More than 1,000 tents were being distributed in remote villages flattened by the quake.

Soldiers and volunteers used bulldozers and bare hands today to pull survivors and bodies from the rubble of houses and buildings.

However, many people complained that they had received no help from government agencies and the military.

Some 200 angry residents blocked the main road between Baramulla and the border town of Uri for about 45 minutes, demanding that soldiers with aid and journalists go to their mountainside villages, which they said were being ignored.

“Everything is destroyed – the ground shook and took everything down,” said Syad Hassan, pointing toward the peaks surrounding the valley road.

The quake killed at least 65 people in his home village, Namala, and three neigbouring villages, he said, but no aid had been provided to them.

“All the government people, the press people, they are just driving past,” he said.
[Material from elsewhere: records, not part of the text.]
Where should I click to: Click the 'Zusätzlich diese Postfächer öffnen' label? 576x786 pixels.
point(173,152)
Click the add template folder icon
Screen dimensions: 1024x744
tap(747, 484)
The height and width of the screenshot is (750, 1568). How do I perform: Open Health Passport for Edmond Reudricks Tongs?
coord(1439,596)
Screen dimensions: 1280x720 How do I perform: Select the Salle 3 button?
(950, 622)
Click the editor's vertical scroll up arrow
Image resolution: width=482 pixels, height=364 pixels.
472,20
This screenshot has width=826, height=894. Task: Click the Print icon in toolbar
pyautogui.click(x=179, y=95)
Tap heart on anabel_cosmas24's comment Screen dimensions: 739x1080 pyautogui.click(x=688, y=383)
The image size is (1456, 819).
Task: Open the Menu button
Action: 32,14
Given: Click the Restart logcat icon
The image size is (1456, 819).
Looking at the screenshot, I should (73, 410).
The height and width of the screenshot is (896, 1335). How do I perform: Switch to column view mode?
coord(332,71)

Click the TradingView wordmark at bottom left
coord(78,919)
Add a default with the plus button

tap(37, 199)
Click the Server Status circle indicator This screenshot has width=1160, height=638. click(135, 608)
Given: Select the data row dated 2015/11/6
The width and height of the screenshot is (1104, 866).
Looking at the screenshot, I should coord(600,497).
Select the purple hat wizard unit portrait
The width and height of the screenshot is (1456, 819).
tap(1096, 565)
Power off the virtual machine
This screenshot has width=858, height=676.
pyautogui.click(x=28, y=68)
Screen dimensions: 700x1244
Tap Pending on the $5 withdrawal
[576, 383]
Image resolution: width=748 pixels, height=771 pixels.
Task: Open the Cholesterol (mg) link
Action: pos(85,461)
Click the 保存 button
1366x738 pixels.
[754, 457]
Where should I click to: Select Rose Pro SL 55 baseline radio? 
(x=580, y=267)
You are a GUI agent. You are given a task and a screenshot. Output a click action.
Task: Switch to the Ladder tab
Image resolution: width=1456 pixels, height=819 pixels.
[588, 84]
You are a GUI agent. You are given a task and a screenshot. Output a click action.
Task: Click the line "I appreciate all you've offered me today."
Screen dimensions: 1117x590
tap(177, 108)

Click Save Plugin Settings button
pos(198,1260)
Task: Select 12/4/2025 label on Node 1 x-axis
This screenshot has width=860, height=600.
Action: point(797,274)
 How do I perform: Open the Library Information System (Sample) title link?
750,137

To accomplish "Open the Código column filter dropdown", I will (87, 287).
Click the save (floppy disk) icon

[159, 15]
Farid Khan, a farmer in Jabla, a village about 70 miles north of Srinagar, told an Associated Press reporter, “No one has come to help us. Yesterday, we buried 20 people in the village, including my five-year-old daughter. We don’t know how many more people are lying under the debris.”

Khan watched helplessly as his wife lay writhing in pain on a cot nearby, her ribs broken after their house collapsed.

Officials blamed the slow response on difficult conditions in the area.

Heavy rains overnight hampered rescuers and relief distribution, said B.B. Vyas, divisional commissioner of Jammu-Kashmir. Mud, debris and knee-high slush from landslides blocked roads, cutting off many remote villages.

Officials in India feared their country’s toll of 450 would rise as severed telephone lines are restored and more reports come in from isolated villages. Some 900 people were injured, said Bakaya.